The --served-model-name can be any string — set it to match the model alias in your LiteLLM config.

Latency reality check

Scenario	Latency
Claude Sonnet 4 (cloud)	0.8–2s TTFT
Qwen3.6-35B NVFP4+MTP (local)	0.15–0.4s TTFT
Qwen3.6-35B NVFP4 (no MTP)	0.25–0.6s TTFT
Qwen3.5-27B int4 (local)	0.1–0.25s TTFT

Local TTFT is lower than cloud when you’re on the same LAN — no TLS handshake, no geographic routing. The tradeoff is generation quality: Qwen3.6-35B in NVFP4 is competitive with Sonnet 3.5 on coding tasks but falls short on complex reasoning that requires Opus-class capability.

Known issues

Tool-use schema differences: Qwen3’s tool schema is subtly different from Anthropic’s.

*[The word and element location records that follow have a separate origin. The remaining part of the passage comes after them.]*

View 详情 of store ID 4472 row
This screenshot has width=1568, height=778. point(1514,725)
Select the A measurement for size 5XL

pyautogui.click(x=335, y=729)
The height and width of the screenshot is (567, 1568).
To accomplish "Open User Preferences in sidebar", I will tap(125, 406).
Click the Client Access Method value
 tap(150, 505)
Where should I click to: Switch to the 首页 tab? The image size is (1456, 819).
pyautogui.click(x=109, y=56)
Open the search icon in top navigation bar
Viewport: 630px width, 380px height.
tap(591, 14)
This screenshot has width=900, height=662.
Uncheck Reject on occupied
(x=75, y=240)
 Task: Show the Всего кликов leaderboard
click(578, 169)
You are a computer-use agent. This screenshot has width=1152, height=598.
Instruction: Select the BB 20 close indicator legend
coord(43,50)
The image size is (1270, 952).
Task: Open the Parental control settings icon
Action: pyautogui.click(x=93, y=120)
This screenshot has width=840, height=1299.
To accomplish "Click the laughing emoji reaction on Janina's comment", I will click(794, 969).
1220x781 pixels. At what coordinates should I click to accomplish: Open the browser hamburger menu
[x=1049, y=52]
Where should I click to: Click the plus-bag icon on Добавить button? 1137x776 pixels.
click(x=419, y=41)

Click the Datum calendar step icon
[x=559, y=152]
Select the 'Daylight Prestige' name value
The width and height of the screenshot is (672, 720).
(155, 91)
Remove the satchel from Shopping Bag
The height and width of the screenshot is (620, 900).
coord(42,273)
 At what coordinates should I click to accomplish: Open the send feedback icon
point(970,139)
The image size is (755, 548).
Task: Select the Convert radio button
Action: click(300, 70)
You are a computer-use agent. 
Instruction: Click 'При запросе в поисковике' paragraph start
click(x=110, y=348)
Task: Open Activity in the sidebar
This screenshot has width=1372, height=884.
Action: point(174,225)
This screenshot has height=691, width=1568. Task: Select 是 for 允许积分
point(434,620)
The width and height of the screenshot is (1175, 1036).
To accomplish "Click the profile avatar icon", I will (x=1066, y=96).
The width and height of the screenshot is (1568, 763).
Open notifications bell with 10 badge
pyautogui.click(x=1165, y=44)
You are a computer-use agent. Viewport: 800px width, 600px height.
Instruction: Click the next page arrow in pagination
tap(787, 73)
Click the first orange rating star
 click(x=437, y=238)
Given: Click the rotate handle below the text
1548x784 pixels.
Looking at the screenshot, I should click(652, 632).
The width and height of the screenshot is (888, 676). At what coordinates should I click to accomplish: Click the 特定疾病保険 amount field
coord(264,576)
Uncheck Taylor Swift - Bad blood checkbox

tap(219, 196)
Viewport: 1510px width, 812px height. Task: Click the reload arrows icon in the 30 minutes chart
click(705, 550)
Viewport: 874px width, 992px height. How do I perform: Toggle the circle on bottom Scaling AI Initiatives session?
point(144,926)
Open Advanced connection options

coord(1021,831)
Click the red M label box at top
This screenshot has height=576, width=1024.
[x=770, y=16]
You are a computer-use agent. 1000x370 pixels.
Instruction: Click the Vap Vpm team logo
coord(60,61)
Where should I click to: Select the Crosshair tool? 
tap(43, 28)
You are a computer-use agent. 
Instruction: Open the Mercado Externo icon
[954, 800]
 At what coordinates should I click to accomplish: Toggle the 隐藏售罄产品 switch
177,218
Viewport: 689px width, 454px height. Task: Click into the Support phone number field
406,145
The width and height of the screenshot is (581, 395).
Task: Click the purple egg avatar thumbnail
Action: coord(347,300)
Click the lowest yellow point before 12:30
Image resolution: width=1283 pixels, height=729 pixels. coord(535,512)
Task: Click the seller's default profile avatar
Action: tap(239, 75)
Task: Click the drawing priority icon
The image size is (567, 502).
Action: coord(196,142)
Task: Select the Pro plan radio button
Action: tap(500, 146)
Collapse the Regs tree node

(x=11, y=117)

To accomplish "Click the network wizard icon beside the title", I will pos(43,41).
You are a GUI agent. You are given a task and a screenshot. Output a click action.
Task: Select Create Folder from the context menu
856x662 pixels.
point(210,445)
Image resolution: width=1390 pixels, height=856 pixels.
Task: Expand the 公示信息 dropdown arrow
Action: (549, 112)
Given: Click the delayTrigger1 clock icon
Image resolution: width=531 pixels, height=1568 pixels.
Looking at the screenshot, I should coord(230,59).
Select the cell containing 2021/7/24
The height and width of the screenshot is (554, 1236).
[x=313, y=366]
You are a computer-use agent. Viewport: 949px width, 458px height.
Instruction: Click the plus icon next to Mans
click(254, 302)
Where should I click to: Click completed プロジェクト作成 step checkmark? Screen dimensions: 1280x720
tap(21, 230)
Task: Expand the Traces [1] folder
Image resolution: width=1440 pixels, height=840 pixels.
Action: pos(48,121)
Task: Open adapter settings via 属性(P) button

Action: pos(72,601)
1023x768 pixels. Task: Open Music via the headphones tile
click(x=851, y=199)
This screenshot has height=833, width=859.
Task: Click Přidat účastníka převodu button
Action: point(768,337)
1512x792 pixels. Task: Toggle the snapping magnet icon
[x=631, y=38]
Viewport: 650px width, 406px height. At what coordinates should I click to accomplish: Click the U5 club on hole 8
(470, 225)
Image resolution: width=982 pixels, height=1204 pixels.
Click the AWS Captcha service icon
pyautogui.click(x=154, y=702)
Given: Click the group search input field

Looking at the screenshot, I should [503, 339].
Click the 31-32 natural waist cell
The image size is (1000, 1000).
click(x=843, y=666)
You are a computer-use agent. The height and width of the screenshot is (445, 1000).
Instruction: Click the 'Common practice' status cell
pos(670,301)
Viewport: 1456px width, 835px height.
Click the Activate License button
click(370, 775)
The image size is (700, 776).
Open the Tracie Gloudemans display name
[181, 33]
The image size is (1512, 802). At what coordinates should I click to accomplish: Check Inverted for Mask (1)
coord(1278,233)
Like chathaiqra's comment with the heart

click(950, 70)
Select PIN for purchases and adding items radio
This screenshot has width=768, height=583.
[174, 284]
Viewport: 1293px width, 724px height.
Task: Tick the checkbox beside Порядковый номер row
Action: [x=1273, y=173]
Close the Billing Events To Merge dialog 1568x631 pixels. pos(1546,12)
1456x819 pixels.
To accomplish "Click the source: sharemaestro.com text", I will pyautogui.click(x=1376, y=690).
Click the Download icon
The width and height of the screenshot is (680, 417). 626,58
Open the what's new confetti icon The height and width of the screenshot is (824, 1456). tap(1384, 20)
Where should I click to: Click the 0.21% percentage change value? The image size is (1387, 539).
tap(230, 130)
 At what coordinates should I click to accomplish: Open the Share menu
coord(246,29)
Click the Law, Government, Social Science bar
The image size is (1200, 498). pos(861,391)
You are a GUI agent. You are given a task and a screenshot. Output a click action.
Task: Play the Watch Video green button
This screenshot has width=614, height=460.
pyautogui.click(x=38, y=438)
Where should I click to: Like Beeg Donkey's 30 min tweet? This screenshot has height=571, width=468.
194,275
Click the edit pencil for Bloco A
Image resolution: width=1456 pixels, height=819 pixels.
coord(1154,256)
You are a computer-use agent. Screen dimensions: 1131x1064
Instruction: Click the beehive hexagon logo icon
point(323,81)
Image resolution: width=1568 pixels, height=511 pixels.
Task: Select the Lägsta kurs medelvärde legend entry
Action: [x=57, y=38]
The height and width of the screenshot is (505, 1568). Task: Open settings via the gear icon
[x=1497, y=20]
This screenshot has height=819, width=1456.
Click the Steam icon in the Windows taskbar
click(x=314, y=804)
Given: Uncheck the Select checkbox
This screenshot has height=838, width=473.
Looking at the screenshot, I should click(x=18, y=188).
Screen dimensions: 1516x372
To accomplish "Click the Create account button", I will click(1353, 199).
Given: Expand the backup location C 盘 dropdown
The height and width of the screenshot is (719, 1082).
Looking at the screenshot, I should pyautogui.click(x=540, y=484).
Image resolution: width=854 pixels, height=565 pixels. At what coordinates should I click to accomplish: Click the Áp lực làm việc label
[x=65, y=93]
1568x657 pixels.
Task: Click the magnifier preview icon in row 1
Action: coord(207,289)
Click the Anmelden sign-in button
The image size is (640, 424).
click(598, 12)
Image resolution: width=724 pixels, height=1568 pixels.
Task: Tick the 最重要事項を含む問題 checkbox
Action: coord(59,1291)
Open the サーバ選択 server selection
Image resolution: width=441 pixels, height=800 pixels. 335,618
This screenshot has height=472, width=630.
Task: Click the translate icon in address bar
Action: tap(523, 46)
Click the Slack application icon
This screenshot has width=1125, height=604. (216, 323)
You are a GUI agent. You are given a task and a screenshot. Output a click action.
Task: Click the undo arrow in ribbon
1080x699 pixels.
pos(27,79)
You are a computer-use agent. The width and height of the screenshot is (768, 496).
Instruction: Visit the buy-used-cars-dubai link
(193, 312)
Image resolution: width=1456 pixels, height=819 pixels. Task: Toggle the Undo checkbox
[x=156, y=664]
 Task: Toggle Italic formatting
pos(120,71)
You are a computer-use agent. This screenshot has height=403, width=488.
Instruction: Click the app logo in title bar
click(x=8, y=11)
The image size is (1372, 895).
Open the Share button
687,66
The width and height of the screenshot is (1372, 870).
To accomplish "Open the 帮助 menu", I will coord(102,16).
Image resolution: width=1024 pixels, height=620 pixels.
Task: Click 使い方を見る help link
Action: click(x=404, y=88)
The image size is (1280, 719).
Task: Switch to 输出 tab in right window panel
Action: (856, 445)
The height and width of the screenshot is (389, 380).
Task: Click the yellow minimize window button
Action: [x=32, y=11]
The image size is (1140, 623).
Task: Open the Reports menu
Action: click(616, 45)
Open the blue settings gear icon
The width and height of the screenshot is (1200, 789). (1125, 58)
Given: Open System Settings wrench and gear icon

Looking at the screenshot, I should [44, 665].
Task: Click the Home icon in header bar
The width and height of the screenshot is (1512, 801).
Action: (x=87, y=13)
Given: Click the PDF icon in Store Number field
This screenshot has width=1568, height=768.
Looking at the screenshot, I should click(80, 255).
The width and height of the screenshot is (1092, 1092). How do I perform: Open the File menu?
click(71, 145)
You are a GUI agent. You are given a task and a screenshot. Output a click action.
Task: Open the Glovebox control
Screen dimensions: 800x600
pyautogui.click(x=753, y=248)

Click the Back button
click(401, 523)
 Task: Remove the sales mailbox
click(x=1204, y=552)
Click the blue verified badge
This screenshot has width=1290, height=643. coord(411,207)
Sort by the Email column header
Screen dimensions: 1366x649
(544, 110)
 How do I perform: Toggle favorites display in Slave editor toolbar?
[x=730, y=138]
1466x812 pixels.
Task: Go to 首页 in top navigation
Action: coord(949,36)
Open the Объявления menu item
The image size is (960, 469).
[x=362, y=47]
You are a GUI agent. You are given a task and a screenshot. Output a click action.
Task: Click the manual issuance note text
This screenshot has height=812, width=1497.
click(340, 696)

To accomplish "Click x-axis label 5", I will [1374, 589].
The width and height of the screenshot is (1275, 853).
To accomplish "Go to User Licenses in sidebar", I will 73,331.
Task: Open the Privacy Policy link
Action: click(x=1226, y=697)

LiteLLM’s translation handles most cases, but complex nested tool calls (multiple tool results in one turn) occasionally fail. If you hit Invalid tool_use block errors, simplify the tool call or add "drop_params": true to your LiteLLM config.
Streaming with large contexts: At 128K+ context lengths, LiteLLM’s streaming buffer can back-pressure under high concurrency. Single-user usage at any context length is stable.
Model warmup: The first request after server start is slow (CUDA graph compilation in progress). Build a keep-alive ping into your launcher script.